# ASSIGNMENT
Below are the records; count how many of their lines hold the string "title" and give the number alone.

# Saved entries
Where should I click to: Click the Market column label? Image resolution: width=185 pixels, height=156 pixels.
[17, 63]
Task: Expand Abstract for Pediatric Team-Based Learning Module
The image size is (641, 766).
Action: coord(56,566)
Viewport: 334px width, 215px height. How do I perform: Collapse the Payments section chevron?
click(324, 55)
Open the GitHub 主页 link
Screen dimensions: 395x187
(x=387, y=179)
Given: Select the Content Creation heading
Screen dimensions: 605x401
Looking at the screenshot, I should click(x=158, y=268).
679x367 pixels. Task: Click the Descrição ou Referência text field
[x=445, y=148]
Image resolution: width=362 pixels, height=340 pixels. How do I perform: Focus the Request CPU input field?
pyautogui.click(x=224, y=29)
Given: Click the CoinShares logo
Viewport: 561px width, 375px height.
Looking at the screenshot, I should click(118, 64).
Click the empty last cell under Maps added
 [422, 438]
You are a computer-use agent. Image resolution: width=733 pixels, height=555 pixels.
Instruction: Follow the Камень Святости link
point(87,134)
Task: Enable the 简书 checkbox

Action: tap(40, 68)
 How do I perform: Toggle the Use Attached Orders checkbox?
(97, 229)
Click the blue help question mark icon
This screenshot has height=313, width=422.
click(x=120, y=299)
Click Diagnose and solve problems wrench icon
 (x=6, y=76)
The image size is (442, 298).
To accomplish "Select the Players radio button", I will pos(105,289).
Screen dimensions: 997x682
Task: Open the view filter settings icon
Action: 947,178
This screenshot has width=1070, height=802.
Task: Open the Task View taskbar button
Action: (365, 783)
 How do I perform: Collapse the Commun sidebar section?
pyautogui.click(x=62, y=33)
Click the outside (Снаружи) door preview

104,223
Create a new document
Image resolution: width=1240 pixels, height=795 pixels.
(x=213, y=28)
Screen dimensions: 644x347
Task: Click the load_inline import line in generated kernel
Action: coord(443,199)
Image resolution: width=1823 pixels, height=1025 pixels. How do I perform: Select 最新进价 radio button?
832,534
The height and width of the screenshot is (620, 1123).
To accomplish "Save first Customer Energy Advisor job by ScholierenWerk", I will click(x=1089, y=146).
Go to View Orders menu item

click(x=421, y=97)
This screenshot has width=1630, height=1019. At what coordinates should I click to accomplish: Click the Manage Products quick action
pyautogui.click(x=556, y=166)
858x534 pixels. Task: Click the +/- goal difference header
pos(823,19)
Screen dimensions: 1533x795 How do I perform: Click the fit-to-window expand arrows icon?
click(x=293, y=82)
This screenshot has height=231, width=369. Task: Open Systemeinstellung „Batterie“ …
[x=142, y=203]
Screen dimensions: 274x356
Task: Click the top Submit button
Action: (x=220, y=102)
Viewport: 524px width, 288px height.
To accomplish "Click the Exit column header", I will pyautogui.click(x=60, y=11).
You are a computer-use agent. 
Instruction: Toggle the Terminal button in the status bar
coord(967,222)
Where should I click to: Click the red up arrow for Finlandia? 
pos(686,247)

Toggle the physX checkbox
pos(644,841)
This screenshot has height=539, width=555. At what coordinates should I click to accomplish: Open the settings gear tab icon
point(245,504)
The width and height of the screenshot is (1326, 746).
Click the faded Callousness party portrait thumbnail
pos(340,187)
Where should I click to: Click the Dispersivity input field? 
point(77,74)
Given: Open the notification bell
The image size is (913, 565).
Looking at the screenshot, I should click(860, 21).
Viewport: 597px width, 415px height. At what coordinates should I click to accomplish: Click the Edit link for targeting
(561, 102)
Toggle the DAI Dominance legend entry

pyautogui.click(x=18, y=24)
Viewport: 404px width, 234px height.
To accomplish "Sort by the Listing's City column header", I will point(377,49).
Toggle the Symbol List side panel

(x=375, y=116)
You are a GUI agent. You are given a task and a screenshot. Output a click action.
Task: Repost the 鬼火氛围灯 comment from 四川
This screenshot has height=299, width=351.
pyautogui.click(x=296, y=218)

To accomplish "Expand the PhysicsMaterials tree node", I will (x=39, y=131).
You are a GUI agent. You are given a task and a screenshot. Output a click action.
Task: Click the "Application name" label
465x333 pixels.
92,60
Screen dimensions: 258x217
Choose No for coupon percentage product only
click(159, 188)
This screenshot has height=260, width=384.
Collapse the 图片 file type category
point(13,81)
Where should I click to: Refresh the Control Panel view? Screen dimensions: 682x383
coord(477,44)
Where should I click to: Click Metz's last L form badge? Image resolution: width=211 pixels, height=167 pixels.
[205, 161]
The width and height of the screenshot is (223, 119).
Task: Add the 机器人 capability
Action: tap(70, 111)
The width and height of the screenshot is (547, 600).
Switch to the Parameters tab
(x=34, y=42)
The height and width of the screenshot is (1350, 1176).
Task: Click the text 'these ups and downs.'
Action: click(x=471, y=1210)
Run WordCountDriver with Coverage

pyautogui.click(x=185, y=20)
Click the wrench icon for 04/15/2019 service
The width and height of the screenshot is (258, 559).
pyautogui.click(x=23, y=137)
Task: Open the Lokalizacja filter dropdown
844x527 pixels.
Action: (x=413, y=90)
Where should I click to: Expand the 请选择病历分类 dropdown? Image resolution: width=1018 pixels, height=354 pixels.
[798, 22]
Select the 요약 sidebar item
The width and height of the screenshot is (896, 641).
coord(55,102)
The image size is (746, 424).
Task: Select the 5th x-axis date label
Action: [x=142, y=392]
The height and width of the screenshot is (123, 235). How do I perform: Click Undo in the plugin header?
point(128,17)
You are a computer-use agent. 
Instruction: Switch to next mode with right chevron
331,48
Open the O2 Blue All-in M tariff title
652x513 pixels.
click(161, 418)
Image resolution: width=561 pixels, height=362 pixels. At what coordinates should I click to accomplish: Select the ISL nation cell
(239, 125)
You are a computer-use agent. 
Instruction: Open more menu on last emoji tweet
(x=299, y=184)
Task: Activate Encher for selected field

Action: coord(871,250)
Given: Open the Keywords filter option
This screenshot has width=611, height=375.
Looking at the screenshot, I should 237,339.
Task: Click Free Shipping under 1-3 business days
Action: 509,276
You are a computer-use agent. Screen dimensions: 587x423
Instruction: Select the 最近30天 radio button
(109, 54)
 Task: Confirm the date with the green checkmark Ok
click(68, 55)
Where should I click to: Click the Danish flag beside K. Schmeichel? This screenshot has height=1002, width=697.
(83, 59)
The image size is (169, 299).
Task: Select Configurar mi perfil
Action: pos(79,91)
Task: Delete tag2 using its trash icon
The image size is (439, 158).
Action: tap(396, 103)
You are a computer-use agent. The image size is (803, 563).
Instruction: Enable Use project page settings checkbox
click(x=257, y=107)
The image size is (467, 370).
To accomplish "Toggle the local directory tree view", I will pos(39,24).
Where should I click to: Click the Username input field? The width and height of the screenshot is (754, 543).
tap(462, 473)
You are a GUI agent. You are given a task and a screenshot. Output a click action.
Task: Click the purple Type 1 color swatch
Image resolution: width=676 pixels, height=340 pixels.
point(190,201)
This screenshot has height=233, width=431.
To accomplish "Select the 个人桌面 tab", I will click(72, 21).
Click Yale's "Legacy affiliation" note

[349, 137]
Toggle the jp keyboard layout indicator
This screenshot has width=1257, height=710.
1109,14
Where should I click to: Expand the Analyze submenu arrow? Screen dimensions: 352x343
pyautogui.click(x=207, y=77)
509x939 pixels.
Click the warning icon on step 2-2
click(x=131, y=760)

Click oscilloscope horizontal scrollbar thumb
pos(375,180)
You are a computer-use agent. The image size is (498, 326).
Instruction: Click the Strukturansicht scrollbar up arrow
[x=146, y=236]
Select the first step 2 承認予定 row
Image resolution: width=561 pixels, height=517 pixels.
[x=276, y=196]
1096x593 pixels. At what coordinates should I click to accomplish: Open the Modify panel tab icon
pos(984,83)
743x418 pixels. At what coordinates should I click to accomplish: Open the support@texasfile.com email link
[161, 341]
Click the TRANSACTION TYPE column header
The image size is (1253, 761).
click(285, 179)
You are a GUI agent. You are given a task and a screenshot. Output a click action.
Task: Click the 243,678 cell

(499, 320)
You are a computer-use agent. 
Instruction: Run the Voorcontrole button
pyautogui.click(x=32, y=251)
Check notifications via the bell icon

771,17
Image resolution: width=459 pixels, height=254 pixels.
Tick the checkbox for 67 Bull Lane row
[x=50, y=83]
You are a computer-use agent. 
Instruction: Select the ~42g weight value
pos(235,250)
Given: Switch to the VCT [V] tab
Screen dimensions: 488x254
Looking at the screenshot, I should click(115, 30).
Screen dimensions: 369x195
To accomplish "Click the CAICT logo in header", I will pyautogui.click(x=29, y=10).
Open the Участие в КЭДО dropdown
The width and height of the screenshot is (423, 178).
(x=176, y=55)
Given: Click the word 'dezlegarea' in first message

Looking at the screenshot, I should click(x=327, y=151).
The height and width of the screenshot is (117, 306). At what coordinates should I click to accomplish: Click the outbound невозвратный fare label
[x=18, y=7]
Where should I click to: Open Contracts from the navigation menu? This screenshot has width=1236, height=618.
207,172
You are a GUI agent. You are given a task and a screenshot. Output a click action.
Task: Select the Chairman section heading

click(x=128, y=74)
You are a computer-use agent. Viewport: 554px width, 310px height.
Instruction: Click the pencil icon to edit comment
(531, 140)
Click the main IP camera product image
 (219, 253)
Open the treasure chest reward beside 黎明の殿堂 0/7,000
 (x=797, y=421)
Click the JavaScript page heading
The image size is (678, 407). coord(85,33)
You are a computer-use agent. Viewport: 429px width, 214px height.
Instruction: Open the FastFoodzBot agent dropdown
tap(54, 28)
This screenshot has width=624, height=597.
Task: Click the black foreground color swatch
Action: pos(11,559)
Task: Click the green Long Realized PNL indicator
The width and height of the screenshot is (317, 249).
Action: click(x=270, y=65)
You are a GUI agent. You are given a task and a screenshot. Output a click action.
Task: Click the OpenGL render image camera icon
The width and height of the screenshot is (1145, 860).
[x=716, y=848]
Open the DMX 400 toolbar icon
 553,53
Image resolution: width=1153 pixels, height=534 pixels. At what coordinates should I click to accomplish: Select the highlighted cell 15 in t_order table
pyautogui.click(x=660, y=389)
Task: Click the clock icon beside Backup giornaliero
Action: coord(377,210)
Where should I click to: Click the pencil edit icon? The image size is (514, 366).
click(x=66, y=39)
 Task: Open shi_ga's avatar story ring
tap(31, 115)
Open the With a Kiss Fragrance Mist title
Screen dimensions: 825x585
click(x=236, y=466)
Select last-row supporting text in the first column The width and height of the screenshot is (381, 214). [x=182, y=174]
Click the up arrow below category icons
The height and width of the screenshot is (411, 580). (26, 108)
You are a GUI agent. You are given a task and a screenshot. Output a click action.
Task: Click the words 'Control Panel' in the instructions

# YOUR RESPONSE
2